*WORK INSTRUCTION*.
The expected output is the line bearing "You are a computer-use agent. Viewport: 709px" followed by all remaining lines of the records, each restated word for word.

*DATA UNDER STUDY*.
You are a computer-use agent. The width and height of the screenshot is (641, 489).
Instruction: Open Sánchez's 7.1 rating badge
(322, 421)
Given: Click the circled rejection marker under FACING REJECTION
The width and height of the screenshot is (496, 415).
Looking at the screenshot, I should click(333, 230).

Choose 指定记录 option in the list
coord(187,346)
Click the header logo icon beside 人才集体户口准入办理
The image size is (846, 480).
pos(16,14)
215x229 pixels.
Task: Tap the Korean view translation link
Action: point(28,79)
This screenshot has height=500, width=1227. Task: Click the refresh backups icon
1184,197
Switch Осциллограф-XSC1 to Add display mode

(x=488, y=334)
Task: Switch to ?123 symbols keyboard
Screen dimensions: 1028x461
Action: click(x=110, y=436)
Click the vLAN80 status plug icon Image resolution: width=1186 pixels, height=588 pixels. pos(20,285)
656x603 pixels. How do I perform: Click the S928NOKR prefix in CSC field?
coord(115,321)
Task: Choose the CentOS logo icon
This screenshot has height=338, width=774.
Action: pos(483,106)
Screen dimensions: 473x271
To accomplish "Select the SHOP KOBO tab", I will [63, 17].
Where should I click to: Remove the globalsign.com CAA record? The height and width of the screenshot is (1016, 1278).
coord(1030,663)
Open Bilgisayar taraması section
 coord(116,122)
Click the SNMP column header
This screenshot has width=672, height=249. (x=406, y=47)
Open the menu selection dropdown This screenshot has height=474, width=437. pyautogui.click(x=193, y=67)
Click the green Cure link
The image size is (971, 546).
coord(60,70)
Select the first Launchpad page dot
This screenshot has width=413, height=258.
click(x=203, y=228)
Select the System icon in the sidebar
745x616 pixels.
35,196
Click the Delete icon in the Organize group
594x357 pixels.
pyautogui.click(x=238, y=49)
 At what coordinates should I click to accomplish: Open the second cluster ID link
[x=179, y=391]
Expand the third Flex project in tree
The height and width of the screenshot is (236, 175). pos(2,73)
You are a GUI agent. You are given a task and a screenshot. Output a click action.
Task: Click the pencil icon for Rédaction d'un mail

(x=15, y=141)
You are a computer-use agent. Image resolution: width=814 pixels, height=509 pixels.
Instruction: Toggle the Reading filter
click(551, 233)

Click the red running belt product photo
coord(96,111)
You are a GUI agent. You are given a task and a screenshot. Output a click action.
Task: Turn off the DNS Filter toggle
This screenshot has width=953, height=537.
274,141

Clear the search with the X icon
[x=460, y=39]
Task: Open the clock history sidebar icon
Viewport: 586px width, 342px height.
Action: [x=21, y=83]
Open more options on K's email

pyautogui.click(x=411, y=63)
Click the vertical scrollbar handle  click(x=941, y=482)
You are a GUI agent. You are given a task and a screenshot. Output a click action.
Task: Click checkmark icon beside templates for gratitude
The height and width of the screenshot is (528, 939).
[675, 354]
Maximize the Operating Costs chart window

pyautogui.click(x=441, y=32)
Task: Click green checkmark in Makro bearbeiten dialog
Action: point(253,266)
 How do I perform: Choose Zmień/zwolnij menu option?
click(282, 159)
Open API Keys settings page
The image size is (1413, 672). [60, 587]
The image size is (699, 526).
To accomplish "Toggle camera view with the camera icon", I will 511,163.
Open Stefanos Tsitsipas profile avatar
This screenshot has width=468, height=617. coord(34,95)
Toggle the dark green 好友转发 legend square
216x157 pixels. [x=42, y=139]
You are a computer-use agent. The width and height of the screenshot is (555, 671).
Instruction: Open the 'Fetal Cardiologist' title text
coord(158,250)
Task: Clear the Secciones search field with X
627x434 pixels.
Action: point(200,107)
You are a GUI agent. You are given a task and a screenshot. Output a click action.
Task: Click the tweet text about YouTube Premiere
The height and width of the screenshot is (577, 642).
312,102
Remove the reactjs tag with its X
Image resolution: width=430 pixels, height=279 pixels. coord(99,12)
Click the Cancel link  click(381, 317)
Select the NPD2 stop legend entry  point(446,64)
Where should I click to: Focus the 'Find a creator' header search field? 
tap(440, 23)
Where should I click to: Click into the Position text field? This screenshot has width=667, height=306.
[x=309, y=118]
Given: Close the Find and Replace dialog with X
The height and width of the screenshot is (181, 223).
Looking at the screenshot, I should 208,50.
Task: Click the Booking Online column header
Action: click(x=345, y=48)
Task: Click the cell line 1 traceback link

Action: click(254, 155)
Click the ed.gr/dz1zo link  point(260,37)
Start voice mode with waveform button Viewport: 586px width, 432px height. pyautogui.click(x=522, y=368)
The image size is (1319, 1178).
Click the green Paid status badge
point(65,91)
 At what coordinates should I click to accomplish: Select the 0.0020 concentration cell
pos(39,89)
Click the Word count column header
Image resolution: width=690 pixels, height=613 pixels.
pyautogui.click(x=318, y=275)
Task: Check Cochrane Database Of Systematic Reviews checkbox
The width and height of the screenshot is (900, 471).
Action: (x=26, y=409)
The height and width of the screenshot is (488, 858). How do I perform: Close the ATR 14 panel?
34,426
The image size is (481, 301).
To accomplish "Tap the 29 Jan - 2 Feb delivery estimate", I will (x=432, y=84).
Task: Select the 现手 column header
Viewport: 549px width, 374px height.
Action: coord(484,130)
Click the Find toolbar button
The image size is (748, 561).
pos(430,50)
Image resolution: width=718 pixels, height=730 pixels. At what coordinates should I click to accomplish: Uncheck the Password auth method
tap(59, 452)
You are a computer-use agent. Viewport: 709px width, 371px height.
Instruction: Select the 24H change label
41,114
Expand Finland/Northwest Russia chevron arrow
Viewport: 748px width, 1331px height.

*WRITTEN REPLY*.
You are a computer-use agent. Viewport: 709px width, 371px height.
Instruction: Select the 24H change label
41,114
Expand Finland/Northwest Russia chevron arrow
Viewport: 748px width, 1331px height.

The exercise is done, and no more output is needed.